Smoke alarms send out a piercing, pulsating alarm of 85 decibels -- three ear-shattering alarms, called the "horn pattern," followed by a pause, and then repeated. This indicates they've detected smoke or other products of combustion. And they quietly chirp once a minute when their batteries are dying. In either event, you need to know how to reset your alarm so all's quiet and the device returns to its duties as a standby safety sentry.
If you don't know the cause of the alarm, which could be broiling food in the oven or a dusty furnace kicking on, leave the alarm on while you investigate whether you have a fire. If so, get out and call the fire department. In the case of dense smoke, the alarm will stay on despite your attempts to reset it.
Resetting the Alarm
If you know that broiling or another nonfire cause has triggered the alarm, look for a prominent button labeled "Hush" or "Silence" on the smoke alarm. It may be a single or two-part, thumbprint-sized button with a slight indentation on newer models, or two small, transparent buttons each the size of a pencil eraser on older versions.

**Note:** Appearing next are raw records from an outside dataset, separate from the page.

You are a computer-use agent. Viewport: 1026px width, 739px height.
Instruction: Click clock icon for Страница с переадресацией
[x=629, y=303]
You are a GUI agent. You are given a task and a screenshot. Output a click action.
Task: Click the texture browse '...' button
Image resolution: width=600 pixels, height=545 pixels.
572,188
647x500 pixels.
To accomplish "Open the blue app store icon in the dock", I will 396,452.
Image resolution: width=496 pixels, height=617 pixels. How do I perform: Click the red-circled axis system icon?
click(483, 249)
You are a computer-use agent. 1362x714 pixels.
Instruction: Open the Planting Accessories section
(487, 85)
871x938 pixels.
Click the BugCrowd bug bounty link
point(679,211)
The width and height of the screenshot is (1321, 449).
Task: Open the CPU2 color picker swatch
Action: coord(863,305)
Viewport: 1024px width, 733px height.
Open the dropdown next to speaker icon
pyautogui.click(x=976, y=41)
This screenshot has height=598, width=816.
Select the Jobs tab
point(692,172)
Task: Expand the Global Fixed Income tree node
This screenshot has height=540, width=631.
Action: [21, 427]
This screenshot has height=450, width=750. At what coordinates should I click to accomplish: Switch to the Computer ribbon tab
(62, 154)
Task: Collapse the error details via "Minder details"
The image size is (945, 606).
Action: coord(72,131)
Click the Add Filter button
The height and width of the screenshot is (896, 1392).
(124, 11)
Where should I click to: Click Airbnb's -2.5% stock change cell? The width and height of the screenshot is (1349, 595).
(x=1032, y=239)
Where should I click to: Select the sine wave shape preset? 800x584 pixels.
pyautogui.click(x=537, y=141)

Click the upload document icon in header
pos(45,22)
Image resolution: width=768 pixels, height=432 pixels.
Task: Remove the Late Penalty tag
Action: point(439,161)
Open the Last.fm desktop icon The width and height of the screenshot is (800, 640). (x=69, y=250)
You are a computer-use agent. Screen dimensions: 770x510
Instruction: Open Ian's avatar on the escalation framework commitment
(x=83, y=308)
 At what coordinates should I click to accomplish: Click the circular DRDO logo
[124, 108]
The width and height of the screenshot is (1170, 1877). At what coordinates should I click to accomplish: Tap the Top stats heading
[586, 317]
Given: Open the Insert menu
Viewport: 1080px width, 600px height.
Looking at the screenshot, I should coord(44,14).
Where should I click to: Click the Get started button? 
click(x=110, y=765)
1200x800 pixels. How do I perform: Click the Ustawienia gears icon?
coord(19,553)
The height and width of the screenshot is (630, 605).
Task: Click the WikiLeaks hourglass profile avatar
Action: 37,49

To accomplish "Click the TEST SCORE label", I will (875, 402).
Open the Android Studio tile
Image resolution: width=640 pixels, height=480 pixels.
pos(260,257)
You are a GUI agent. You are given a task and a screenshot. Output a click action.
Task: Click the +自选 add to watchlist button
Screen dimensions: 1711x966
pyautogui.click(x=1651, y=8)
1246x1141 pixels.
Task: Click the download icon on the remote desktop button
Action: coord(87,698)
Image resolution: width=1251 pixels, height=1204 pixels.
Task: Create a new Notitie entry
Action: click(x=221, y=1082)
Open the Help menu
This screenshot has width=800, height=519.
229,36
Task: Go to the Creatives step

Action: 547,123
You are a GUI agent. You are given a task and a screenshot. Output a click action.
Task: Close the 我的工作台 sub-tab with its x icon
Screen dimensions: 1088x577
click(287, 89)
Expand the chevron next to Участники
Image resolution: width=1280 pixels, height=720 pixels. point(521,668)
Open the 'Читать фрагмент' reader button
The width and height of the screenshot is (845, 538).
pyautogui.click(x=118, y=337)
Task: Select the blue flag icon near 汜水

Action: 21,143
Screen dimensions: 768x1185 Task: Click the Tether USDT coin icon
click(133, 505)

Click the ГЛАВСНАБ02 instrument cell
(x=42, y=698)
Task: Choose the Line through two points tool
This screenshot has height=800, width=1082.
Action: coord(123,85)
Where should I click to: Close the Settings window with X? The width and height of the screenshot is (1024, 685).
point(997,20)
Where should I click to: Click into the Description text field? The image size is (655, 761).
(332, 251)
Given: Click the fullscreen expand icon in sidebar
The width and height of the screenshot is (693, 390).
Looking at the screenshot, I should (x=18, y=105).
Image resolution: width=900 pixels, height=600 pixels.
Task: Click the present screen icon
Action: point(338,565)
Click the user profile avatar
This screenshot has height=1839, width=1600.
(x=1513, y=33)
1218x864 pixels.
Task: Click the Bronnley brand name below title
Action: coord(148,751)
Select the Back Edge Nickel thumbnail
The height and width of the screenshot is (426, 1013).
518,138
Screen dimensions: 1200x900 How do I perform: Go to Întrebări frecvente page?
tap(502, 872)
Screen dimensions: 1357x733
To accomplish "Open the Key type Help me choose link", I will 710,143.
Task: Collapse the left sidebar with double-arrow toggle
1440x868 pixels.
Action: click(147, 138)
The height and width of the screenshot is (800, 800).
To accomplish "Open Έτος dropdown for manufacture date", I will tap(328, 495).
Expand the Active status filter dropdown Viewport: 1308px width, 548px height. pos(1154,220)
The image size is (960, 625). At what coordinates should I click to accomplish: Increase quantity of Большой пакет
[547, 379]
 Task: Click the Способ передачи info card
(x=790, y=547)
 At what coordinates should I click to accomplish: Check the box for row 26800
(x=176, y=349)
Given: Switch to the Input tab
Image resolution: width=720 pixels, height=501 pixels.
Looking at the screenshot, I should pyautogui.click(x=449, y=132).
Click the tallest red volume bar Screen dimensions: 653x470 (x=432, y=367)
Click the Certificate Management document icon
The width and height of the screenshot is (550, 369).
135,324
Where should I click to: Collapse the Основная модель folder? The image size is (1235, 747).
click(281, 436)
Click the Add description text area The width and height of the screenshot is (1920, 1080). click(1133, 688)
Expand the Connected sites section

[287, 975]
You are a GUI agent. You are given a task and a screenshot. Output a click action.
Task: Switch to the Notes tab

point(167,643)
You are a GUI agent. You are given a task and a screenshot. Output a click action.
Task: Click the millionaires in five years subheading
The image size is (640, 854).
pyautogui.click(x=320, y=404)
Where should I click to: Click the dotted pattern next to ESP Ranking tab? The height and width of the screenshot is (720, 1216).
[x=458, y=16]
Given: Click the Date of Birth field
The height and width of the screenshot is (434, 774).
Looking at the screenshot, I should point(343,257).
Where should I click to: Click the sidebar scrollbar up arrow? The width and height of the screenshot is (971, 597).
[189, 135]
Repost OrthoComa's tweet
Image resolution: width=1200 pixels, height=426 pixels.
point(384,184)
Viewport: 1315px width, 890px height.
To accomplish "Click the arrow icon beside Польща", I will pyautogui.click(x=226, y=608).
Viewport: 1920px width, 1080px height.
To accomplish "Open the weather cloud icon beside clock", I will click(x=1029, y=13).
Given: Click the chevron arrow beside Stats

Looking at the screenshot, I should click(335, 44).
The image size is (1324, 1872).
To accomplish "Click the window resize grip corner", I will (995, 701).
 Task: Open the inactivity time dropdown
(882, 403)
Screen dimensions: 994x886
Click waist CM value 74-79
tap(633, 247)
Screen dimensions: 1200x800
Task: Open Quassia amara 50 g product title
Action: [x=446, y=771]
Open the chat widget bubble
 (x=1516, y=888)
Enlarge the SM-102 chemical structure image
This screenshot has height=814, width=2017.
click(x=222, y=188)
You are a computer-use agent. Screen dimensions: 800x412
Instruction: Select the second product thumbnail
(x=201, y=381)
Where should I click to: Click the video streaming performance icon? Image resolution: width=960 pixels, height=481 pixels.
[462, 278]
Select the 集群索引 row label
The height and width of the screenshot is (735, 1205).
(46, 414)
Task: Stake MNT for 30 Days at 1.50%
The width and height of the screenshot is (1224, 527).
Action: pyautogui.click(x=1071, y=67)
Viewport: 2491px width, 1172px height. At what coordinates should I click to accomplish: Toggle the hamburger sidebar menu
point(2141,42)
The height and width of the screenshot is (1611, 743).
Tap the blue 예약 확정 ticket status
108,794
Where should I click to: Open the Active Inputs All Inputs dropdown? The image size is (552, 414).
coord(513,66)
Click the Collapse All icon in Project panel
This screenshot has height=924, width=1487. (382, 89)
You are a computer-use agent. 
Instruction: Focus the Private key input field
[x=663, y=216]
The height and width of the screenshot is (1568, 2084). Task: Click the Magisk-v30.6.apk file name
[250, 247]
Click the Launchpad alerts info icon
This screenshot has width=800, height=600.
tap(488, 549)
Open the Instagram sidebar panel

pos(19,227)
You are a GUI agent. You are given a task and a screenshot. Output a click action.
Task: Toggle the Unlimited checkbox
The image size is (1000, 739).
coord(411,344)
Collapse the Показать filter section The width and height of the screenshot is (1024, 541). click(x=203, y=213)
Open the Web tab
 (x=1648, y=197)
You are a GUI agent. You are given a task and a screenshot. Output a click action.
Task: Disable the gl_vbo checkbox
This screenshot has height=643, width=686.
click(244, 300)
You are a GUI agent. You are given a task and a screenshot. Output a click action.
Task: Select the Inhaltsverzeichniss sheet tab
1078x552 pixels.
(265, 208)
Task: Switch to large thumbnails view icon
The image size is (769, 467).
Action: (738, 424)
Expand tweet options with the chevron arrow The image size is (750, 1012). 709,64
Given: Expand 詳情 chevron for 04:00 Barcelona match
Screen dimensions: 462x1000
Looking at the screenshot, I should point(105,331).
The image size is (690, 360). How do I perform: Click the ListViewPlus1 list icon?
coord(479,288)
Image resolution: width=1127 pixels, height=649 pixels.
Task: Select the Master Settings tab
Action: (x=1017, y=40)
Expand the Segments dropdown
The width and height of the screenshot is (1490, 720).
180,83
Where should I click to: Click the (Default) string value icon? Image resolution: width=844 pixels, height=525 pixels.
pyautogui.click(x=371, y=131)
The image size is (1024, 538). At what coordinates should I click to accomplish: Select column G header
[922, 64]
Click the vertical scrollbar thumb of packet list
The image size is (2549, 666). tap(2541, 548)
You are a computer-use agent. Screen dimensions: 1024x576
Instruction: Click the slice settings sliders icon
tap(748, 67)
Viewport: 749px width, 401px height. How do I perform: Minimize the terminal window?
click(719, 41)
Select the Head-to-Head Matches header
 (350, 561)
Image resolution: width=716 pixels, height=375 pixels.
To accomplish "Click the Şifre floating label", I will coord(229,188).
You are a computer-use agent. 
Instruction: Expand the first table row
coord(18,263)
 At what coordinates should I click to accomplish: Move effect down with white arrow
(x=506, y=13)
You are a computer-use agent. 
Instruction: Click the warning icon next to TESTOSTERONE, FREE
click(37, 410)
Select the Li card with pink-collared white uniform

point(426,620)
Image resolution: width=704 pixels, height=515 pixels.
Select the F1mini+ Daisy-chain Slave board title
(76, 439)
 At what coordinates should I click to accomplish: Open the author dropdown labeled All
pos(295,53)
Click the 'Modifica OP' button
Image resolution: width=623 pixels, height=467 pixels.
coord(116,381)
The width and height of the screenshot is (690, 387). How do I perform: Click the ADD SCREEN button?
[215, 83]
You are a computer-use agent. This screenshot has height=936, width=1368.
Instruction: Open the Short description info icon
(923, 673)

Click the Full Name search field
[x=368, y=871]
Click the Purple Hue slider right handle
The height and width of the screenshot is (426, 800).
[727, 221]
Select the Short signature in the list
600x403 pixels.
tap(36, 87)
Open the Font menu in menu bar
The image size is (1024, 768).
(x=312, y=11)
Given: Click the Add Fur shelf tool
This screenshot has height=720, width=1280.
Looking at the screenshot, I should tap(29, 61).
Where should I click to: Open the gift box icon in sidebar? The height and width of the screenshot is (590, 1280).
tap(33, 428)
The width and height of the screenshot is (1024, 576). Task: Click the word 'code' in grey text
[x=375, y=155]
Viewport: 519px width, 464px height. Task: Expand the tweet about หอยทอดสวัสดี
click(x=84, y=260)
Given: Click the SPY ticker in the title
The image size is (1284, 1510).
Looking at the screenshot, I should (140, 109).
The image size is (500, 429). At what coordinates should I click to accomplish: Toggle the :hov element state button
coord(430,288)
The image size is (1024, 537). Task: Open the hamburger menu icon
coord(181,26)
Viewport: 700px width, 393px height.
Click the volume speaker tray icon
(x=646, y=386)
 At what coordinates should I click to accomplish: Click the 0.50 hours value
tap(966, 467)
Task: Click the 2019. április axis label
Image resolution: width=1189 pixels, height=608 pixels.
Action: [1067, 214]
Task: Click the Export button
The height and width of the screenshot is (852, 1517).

Press the button, which should buy you eight to 10 minutes of silence, depending on the model specifications. Open a nearby window or door, and fan at the air under the alarm with a dishtowel. The smoke alarm will reset automatically once the combustible particles dissipate.
Find the "Hush" button on the initiating alarm if you have hard-wired alarms, such as the First Alert 9120B, in a series. Look for an alarm -- it should be the closest one to the triggering source -- with a flashing red LED and press its button. These alarms, which can be either low-voltage or 120 V AC, have been required by code on new homes since 1980 and include a battery backup to offer dual protection.
An unusual design that plugs into a light socket, the DuPont PS-131 self-charging smoke alarm can be reset by flipping the light switch.
Avoid removing the alarm from its ceiling mount and popping out the battery or pulling out its AC power supply; this removes your protection.
Replacing the Battery
Remove the alarm from the mount and flip open the battery drawer or compartment to replace the battery, typically a 9-V. Once it starts to chirp, the twittering sound may last for seven days, but it's best to address it as soon as you notice the first chirps.
If you have a chirping hard-wired battery, the cause may be an incorrectly grounded orange interconnect wire. Disconnect the battery from the mount and rewire as necessary to make sure the orange wire of the unit goes to a wire nut to be joined with the orange interconnect wire that runs in the wall or ceiling.
Note: Smoke alarms with lithium ion 10-year batteries cannot be replaced. You need to discard and replace the entire unit. To eliminate continued chirping once they are in the trash awaiting pickup, check the manufacturer's instructions; you may have to break out a cross-hatched area near the product label. Mark the back of the new unit with a note such as, "Replace in June 2025."
Test your smoke alarm weekly by pressing the "Test" button, located near the "Hush/Silence" button. If the alarm doesn't sound or makes only an erratic noise, retest it by holding it down for 10 to 20 seconds. Next, clean the sensing chamber and the openings in the housing with an air duster can for electronics or a vacuum hose. Replace the unit if another touch of the "Test" button doesn't work.
Alarm Keeps Chirping
If your smoke alarm keeps talking to you after you put in a new battery, check the following:
- Remove the replacement battery and check it on a multimeter to confirm that it is fresh and has a 9-V charge.
- Double-check that the battery freshness pulltab found in new units has been pulled out and that the battery drawer is firmly shut.
- After a power outage, hard-wired smoke alarms should reset automatically, and you can hit the "Test" button to confirm. If you hear chirping, the power outage may have revealed failing batteries that need replacement.